[HN Gopher] M2dir: Treating mails as files without going crazy
___________________________________________________________________
M2dir: Treating mails as files without going crazy
Author : cl3misch
Score : 96 points
Date : 2024-05-23 07:17 UTC (15 hours ago)
(HTM) web link (bitfehler.srht.site)
(TXT) w3m dump (bitfehler.srht.site)
| chriscappuccio wrote:
| As a CLI fan, I'm interested in where this could go
| mathfailure wrote:
| It would go only where you'd bring it to.
| ksherlock wrote:
| BeOS stored mail as individual files with extended attributes
| holding the subject, date, sender, etc. The email app (BeMail)

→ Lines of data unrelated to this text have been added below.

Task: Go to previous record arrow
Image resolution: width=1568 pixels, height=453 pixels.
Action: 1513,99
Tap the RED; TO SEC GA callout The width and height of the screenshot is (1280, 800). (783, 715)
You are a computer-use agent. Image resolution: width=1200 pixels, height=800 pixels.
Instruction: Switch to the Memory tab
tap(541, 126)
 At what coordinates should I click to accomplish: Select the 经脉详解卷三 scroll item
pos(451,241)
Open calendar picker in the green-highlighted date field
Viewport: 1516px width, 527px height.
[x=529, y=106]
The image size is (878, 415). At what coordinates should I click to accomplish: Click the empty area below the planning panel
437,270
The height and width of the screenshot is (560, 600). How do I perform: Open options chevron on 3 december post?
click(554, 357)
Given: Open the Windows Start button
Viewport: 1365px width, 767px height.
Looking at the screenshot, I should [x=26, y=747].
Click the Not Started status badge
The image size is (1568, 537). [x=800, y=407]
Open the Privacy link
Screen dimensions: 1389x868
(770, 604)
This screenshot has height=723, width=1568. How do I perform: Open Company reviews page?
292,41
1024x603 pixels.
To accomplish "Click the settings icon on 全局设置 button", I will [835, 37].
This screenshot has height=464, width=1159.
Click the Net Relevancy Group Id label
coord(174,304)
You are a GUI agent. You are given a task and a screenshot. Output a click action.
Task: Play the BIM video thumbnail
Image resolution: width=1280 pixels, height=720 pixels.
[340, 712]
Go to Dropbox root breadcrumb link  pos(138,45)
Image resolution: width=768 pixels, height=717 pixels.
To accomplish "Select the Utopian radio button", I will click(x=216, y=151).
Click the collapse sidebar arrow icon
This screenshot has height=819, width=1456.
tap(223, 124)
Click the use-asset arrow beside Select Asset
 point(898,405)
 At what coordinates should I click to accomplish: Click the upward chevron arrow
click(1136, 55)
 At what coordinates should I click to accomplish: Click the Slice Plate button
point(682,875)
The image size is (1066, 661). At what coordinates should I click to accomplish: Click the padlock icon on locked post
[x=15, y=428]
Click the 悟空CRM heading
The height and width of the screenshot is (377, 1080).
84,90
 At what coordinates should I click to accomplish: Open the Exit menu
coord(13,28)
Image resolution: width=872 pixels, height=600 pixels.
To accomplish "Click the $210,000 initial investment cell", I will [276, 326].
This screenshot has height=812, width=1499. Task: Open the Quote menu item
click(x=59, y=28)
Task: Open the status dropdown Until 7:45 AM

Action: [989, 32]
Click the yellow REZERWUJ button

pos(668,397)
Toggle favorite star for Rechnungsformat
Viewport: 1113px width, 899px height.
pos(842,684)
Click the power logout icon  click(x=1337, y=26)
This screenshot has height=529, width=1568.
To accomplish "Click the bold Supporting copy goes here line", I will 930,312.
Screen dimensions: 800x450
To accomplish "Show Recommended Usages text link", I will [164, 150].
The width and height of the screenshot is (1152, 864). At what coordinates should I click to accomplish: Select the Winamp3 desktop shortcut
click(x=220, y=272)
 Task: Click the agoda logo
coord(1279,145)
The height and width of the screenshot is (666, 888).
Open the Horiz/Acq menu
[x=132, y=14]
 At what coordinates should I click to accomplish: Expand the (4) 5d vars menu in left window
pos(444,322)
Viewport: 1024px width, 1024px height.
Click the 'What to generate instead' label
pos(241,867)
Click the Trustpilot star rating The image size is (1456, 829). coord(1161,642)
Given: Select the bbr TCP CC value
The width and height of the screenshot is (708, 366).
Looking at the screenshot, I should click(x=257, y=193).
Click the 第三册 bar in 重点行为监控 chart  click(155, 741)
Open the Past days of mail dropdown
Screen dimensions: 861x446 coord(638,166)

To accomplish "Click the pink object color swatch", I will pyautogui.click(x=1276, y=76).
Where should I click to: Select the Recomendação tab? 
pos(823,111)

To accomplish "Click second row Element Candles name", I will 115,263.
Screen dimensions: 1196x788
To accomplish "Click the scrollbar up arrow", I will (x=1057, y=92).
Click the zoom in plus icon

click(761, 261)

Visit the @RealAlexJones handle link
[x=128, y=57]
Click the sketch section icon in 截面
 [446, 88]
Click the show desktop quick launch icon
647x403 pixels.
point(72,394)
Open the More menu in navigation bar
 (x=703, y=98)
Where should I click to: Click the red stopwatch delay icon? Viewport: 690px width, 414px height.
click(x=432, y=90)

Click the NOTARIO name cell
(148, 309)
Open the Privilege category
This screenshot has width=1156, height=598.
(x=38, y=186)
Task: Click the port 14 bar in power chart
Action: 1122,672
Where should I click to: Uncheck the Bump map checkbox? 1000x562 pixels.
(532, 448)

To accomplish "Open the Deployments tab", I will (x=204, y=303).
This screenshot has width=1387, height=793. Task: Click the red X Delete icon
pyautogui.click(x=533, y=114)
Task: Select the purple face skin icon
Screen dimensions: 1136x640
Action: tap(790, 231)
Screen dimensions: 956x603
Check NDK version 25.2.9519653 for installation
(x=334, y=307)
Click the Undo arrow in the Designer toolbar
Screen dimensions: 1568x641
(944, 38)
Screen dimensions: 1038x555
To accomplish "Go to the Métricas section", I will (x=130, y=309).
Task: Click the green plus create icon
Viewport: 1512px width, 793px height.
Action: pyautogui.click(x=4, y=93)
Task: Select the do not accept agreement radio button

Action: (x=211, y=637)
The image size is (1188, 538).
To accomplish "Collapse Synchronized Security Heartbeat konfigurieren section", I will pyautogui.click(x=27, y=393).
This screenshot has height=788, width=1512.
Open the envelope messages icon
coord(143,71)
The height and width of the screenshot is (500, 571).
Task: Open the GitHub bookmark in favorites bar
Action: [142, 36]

| was used to view/compose/send email but inbox management was
| handled by Tracker (BeOS version of Macintosh Finder or Windows
| Explorer). But the Tracker window was configured to display the
| extended attributes instead of the file names. The actual
| filename wasn't even displayed. Nobody went crazy.
|
| Example: https://birdhouse.org/beos/refugee/bemail.jpg via
| https://birdhouse.org/beos/refugee/ (which has some other images
| of Tracker organization with extended attributes)
| jauntywundrkind wrote:
| Pushing concerns up to the OS level is that one thing we could
| be doing in so many places, but havent really tried in decades.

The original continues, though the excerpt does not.